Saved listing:
+++
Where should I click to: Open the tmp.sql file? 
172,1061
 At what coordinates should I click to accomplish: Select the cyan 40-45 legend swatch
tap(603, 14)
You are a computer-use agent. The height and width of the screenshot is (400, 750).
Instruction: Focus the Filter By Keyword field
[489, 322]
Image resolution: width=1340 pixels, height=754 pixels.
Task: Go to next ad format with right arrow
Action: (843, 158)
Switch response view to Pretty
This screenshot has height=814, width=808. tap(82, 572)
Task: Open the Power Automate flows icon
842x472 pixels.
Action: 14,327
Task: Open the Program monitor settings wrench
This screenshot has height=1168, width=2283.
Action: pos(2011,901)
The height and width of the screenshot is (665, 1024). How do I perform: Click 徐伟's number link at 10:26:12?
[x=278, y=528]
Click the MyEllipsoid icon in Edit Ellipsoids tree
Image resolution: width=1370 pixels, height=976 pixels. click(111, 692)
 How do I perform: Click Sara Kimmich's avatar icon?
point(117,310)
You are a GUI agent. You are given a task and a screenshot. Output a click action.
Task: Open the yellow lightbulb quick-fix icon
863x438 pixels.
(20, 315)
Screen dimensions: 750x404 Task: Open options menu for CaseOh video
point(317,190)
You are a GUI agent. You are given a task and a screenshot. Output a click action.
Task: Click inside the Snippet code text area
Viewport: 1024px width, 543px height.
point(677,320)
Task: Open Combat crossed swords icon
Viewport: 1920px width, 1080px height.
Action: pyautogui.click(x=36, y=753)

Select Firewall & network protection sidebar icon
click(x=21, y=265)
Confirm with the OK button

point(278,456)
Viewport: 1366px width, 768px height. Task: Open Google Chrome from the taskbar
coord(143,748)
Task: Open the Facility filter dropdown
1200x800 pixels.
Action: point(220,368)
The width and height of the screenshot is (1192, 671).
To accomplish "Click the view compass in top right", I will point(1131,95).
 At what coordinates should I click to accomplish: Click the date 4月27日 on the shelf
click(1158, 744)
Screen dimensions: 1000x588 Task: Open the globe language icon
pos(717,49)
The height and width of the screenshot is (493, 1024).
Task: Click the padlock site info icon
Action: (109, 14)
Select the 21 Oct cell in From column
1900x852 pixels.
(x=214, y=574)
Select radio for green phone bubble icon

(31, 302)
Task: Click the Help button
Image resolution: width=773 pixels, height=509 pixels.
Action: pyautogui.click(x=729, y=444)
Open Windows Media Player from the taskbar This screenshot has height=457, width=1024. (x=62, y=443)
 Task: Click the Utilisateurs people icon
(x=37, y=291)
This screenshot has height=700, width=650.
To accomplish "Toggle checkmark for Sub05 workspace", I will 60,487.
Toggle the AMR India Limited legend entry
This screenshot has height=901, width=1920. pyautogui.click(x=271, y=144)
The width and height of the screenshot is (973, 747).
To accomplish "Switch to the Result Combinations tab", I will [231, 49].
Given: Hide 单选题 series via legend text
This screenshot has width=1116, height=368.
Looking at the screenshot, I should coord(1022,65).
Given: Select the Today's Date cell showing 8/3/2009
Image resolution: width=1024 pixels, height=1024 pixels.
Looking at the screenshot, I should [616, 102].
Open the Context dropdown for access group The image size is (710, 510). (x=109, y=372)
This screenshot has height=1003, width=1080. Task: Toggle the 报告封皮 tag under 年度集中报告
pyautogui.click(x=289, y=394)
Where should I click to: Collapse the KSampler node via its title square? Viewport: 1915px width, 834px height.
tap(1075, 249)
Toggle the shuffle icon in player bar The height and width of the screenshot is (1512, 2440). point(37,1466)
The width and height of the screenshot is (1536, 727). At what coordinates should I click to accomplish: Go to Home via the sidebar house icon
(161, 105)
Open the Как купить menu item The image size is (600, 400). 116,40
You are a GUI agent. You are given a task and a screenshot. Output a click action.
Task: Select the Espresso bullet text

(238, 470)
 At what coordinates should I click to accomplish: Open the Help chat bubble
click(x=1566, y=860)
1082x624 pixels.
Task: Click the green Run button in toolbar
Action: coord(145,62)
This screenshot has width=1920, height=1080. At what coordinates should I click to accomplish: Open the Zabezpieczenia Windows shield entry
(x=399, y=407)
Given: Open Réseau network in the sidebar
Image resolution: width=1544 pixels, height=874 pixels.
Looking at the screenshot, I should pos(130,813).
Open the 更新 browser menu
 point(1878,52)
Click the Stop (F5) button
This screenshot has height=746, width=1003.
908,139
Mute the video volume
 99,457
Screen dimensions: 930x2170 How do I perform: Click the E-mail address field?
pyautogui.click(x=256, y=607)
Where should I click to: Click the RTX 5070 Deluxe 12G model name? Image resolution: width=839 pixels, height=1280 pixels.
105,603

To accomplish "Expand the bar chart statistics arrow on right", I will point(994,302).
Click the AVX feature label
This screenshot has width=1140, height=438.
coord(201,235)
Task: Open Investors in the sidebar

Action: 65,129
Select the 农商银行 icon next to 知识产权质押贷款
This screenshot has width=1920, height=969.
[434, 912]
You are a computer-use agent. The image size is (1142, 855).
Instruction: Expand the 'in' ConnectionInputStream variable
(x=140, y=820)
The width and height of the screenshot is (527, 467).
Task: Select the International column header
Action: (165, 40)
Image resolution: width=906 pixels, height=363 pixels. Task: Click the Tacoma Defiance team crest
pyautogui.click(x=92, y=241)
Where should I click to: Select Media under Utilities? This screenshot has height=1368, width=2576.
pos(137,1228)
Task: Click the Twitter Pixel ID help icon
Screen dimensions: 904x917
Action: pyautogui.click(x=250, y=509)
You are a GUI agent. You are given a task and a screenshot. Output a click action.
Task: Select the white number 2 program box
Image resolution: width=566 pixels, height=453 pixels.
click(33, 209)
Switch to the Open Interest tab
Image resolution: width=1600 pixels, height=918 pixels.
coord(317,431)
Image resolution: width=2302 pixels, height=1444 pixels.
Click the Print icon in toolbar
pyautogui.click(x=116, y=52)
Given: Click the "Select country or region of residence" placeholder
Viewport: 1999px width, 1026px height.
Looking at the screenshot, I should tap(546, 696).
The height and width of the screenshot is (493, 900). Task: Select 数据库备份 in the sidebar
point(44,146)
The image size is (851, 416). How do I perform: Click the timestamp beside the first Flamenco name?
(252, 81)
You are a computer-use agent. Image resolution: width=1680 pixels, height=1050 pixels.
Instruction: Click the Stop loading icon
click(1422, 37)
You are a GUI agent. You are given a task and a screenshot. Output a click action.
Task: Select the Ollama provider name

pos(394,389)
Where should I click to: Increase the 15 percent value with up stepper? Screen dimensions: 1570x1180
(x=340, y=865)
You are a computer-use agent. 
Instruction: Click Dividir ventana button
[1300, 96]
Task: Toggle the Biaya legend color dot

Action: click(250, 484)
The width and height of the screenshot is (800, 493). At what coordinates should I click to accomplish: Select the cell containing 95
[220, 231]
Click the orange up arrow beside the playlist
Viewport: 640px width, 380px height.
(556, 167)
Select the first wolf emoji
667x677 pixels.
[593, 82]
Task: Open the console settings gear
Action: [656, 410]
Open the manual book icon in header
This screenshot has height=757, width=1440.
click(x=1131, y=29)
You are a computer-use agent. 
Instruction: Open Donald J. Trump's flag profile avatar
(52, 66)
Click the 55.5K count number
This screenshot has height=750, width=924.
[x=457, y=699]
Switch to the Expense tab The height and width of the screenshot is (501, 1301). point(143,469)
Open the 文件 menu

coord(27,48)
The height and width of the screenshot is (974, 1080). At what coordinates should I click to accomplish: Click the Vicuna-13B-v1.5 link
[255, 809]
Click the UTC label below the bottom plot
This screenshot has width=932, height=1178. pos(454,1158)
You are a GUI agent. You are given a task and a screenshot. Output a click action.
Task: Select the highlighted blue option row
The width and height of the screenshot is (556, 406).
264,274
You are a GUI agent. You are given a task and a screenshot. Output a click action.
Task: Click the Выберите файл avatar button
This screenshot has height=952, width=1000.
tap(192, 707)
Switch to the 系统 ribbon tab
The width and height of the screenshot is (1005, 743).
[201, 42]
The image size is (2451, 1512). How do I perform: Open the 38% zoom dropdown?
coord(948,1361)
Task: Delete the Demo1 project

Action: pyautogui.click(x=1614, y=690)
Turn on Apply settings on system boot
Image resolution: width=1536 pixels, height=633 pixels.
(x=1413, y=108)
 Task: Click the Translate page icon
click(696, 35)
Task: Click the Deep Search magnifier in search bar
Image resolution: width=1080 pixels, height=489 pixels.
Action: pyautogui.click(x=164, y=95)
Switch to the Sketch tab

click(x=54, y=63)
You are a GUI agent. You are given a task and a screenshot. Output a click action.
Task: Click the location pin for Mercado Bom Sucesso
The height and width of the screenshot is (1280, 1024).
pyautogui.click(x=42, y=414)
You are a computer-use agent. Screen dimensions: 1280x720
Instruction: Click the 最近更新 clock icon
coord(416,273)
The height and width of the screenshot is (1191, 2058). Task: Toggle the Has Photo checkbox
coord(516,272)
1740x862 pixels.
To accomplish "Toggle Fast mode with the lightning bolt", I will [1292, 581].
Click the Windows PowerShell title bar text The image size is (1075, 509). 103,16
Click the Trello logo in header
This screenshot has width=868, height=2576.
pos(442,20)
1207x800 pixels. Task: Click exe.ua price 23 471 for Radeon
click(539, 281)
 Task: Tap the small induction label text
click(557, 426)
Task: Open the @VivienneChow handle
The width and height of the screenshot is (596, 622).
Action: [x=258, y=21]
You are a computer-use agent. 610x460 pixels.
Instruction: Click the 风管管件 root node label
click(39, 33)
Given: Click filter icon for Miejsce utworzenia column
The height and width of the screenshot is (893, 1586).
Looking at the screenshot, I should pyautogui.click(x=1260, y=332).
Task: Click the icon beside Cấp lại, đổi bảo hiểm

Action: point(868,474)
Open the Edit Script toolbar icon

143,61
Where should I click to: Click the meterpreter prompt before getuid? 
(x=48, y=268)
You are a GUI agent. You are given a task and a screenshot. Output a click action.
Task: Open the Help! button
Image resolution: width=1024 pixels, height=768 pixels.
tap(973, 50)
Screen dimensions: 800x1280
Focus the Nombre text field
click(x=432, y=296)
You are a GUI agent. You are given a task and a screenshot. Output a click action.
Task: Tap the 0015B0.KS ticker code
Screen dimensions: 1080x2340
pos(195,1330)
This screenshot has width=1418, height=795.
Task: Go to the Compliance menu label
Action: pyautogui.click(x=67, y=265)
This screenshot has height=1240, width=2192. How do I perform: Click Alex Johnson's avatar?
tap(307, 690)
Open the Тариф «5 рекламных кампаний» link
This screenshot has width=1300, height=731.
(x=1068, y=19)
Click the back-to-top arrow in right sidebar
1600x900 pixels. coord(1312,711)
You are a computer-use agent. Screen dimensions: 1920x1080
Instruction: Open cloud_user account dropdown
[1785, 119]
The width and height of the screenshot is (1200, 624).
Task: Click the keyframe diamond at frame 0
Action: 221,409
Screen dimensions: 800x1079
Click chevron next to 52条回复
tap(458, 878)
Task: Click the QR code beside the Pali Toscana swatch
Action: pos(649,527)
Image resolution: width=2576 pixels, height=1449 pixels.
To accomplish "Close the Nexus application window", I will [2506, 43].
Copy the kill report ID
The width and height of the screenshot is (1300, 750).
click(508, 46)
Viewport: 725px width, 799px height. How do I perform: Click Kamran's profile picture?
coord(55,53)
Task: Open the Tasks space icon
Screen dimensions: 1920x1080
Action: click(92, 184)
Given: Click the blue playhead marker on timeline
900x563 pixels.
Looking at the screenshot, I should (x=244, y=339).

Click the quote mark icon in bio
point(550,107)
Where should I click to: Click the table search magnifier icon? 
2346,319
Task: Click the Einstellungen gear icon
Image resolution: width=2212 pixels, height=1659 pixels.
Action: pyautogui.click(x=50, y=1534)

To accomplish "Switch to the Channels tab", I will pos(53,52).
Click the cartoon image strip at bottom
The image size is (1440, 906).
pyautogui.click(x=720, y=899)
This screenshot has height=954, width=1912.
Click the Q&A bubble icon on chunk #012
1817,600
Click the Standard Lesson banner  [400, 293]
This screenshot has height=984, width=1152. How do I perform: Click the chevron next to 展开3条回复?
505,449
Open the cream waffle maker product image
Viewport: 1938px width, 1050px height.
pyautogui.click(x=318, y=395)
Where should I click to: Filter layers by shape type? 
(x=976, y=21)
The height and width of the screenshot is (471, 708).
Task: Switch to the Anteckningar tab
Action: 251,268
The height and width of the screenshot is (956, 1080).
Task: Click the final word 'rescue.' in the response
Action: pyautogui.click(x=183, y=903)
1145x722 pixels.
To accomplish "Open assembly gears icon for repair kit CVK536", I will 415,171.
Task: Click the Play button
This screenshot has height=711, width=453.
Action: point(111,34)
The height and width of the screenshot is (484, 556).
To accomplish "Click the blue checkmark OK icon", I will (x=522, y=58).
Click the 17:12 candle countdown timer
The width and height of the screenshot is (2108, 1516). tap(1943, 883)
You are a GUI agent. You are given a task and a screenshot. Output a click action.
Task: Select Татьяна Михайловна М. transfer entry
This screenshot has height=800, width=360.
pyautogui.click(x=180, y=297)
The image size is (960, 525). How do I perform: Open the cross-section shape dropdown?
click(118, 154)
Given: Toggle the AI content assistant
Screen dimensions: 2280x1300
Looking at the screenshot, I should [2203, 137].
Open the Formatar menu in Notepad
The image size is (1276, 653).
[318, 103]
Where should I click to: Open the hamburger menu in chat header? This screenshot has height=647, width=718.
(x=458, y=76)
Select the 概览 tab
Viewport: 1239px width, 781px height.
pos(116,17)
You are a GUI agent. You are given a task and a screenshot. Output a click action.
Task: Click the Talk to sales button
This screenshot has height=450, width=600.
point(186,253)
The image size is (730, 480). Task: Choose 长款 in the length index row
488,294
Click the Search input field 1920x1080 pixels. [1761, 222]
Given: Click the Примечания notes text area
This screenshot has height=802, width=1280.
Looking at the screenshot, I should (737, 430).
+++
▸ **Task brief**
Write out the listing again from the line with "Click the 55.5K count number" through the line with "click(x=54, y=63)", swapping "Expense" for "Income" and changing nothing else.

▸ **Correct response**
Click the 55.5K count number
This screenshot has height=750, width=924.
[x=457, y=699]
Switch to the Income tab The height and width of the screenshot is (501, 1301). point(143,469)
Open the 文件 menu

coord(27,48)
The height and width of the screenshot is (974, 1080). At what coordinates should I click to accomplish: Click the Vicuna-13B-v1.5 link
[255, 809]
Click the UTC label below the bottom plot
This screenshot has width=932, height=1178. pos(454,1158)
You are a GUI agent. You are given a task and a screenshot. Output a click action.
Task: Select the highlighted blue option row
The width and height of the screenshot is (556, 406).
264,274
You are a GUI agent. You are given a task and a screenshot. Output a click action.
Task: Click the Выберите файл avatar button
This screenshot has height=952, width=1000.
tap(192, 707)
Switch to the 系统 ribbon tab
The width and height of the screenshot is (1005, 743).
[201, 42]
The image size is (2451, 1512). How do I perform: Open the 38% zoom dropdown?
coord(948,1361)
Task: Delete the Demo1 project

Action: pyautogui.click(x=1614, y=690)
Turn on Apply settings on system boot
Image resolution: width=1536 pixels, height=633 pixels.
(x=1413, y=108)
 Task: Click the Translate page icon
click(696, 35)
Task: Click the Deep Search magnifier in search bar
Image resolution: width=1080 pixels, height=489 pixels.
Action: pyautogui.click(x=164, y=95)
Switch to the Sketch tab

click(x=54, y=63)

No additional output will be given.